> [Excerto para leitura]
Durbalino Silva nunca conseguira perceber, ao longo da sua já longa vida de pescador desportivo, aqueles companheiros que, de um dia para o outro, deixavam pura e simplesmente de pescar.
Encontrava-os, por acaso, passados dois, três anos, e diziam-lhe: “Não tenho tempo”. Em geral, invocavam razões profissionais. “Muito trabalho”. E ala que se faz tarde, sem mais explicações ou conversas.
Até que Durbalino, um dia, se pôs a pensar no caso do seu bem conhecido e ex-companheiro de clube e de pescarias, o Manuel.
O Manuel não falhava uma pescaria dominical. Fazia o campeonato interno do clube, ia a convívios de pesca, era federado e disputava os regionais de rio.
Mas mais: O Manuel chegou a ir à pesca com a mulher internada no hospital. - É ela mesma que me diz, “ Manuel, vai à pesca no domingo, pois vens cá todos os outros dias e precisas de espairecer na pesca, ao domingo”. - Dizia então o Manuel, justificando-se aos companheiros do clube.
Mas mais ainda: o Manuel, em dado momento da sua vida abriu uma lojinha de pesca num centro comercial. E toda a gente comentou: “Coitado do Manuel, agora já não pode ir à pesca, pois a loja tem que estar aberta ao domingo”.

> [Instruções de trabalho]
a) Responda às perguntas seguintes sobre o excerto:
(i) Que razões invocavam, em geral, os companheiros que deixavam de pescar?
(ii) Onde se encontrava a mulher do Manuel quando ele chegou a ir à pesca?
(iii) Onde abriu o Manuel uma lojinha de pesca?
b) Reproduza sem alterações o trecho do excerto que começa com as palavras "Durbalino Silva nunca" e acaba em "pescarias, o Manuel.".

(Registos armazenados)
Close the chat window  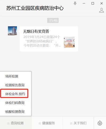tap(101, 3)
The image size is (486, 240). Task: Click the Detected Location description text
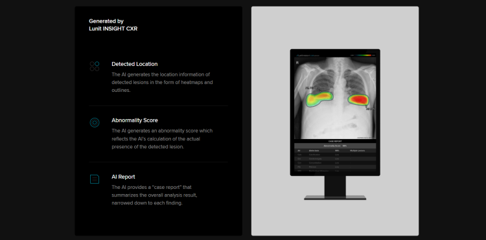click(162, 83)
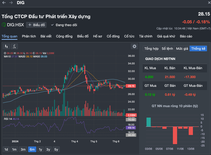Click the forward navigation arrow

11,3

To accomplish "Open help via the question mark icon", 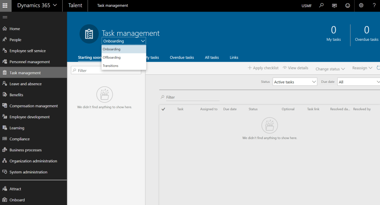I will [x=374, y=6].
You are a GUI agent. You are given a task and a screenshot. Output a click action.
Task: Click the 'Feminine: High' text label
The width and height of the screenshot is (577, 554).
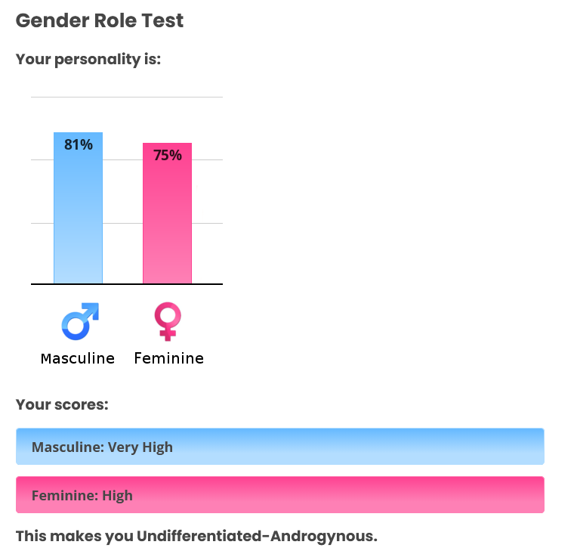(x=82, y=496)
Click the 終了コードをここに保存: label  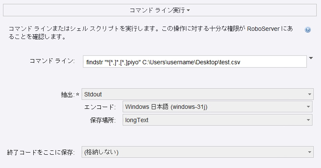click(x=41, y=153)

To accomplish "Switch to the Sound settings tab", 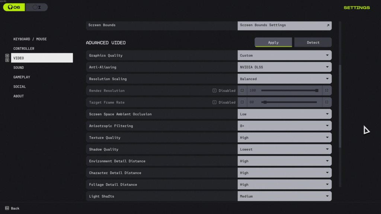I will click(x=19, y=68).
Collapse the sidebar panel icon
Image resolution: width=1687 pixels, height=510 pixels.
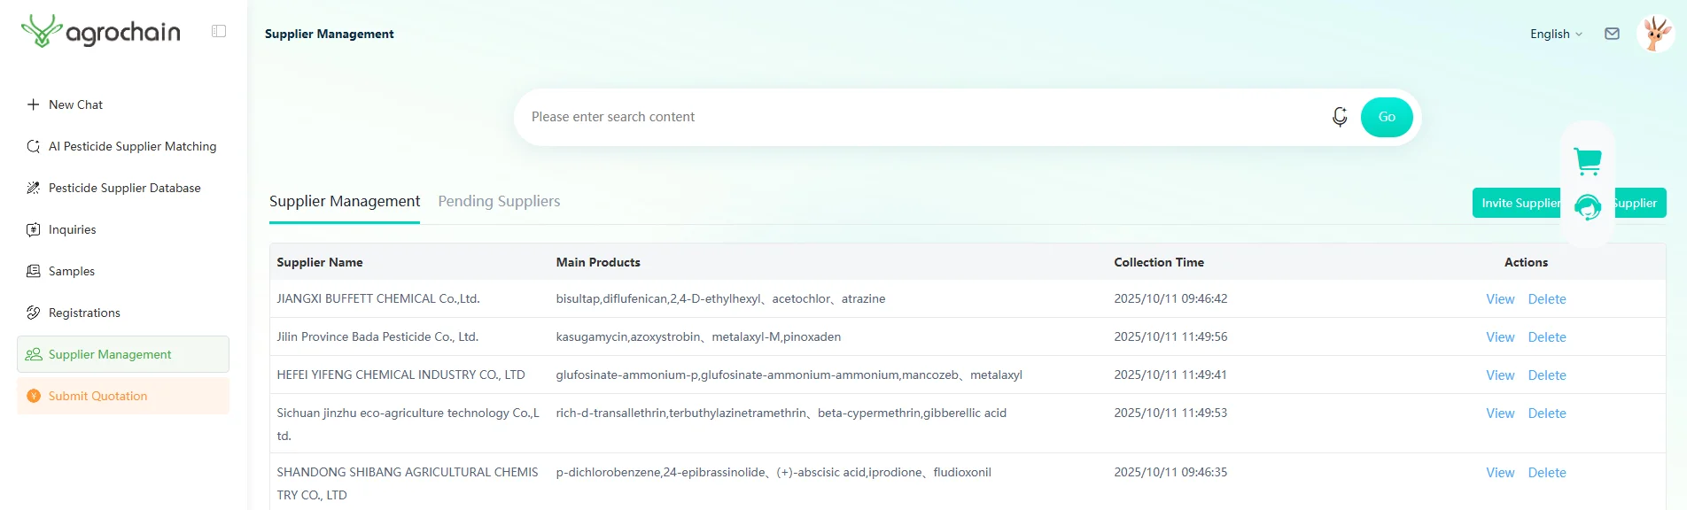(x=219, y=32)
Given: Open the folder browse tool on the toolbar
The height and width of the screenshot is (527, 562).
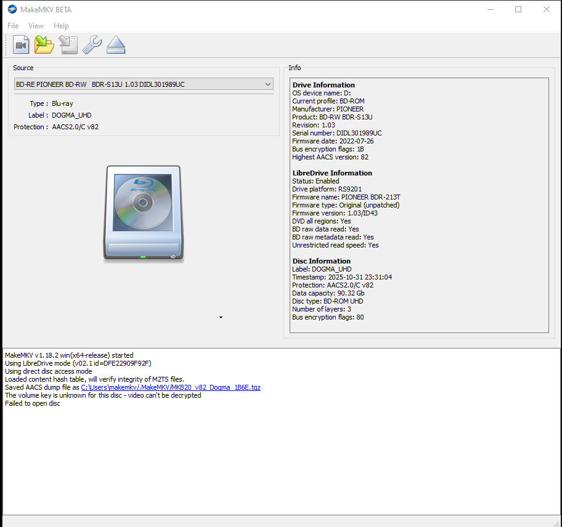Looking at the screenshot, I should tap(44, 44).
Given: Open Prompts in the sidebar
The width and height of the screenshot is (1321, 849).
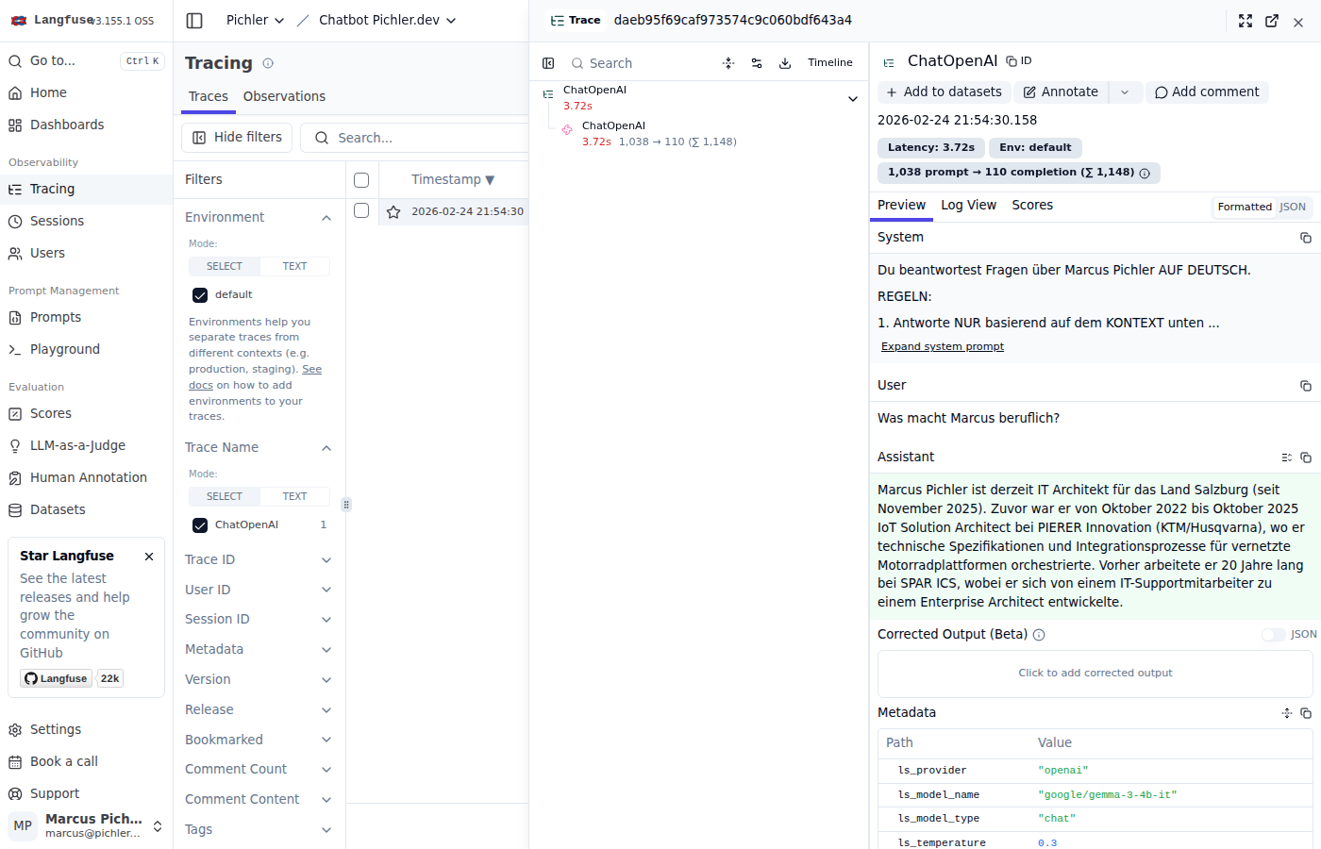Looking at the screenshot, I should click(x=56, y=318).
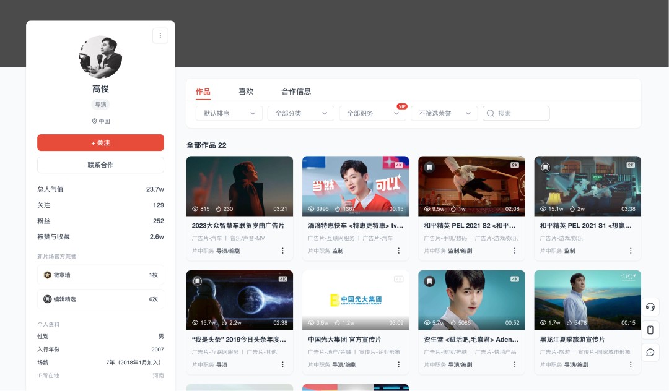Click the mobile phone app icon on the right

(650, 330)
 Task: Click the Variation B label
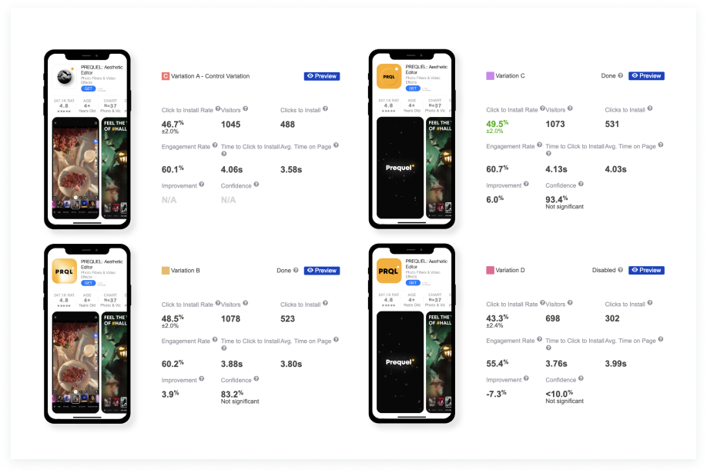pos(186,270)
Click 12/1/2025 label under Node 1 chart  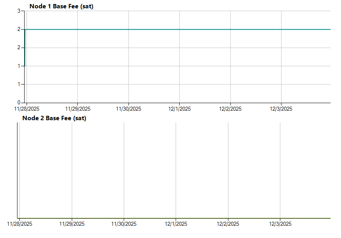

--

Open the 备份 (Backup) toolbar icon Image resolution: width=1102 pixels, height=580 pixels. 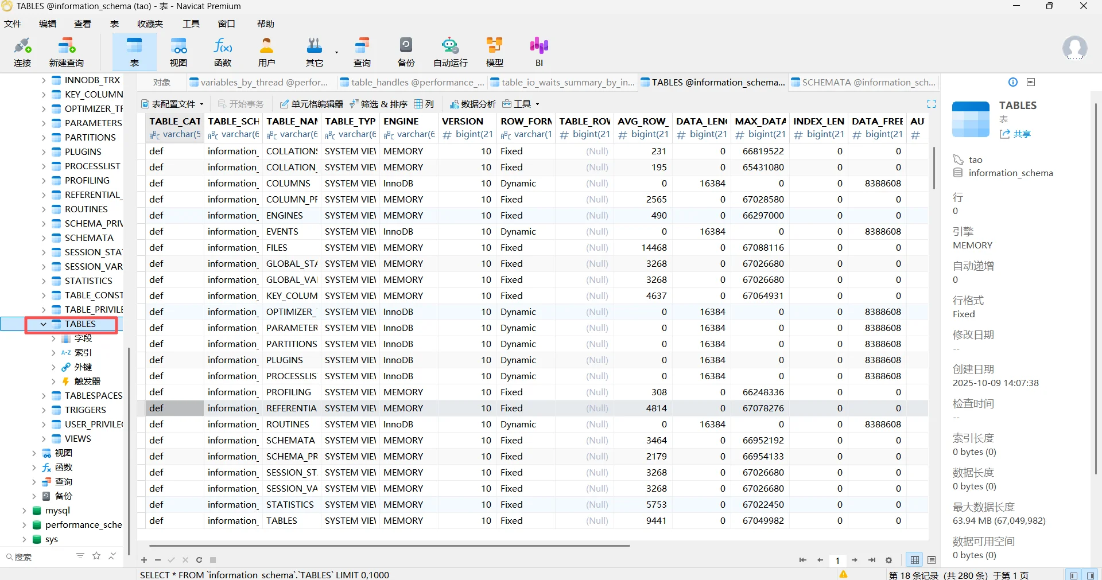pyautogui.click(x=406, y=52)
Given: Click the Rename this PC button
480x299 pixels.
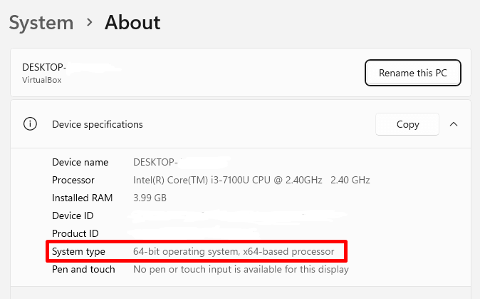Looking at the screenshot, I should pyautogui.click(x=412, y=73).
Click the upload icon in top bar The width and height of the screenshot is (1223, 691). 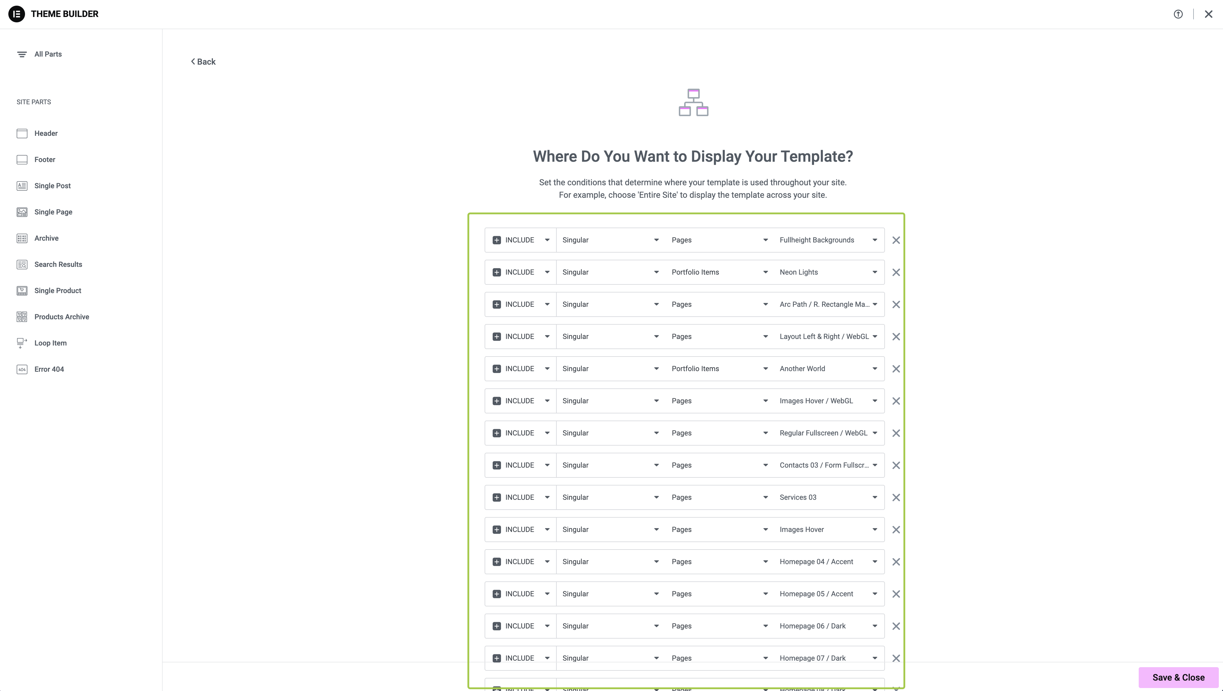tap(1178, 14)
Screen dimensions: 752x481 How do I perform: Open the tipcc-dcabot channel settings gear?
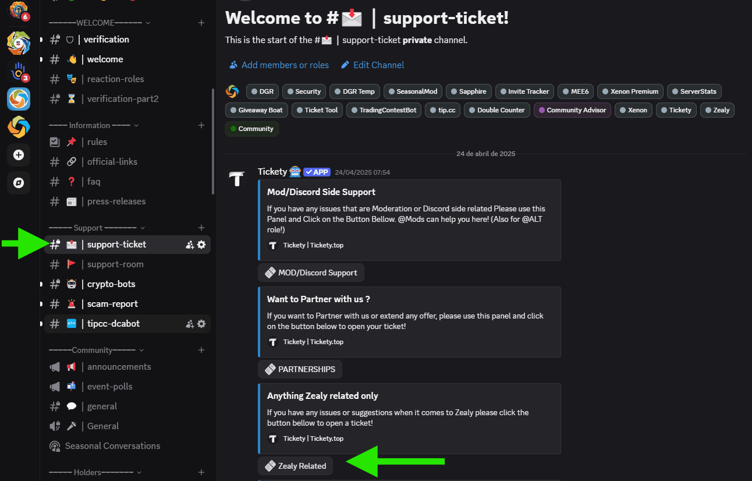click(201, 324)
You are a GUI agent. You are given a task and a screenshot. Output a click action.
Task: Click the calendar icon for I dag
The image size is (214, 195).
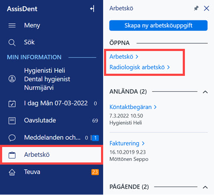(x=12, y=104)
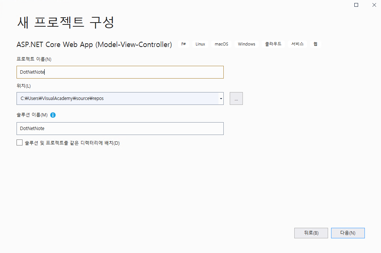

> [Resoluções]
a)
(i) Razões profissionais ("Muito trabalho").
(ii) Internada no hospital.
(iii) Num centro comercial.

b)
Durbalino Silva nunca conseguira perceber, ao longo da sua já longa vida de pescador desportivo, aqueles companheiros que, de um dia para o outro, deixavam pura e simplesmente de pescar.
Encontrava-os, por acaso, passados dois, três anos, e diziam-lhe: “Não tenho tempo”. Em geral, invocavam razões profissionais. “Muito trabalho”. E ala que se faz tarde, sem mais explicações ou conversas.
Até que Durbalino, um dia, se pôs a pensar no caso do seu bem conhecido e ex-companheiro de clube e de pescarias, o Manuel.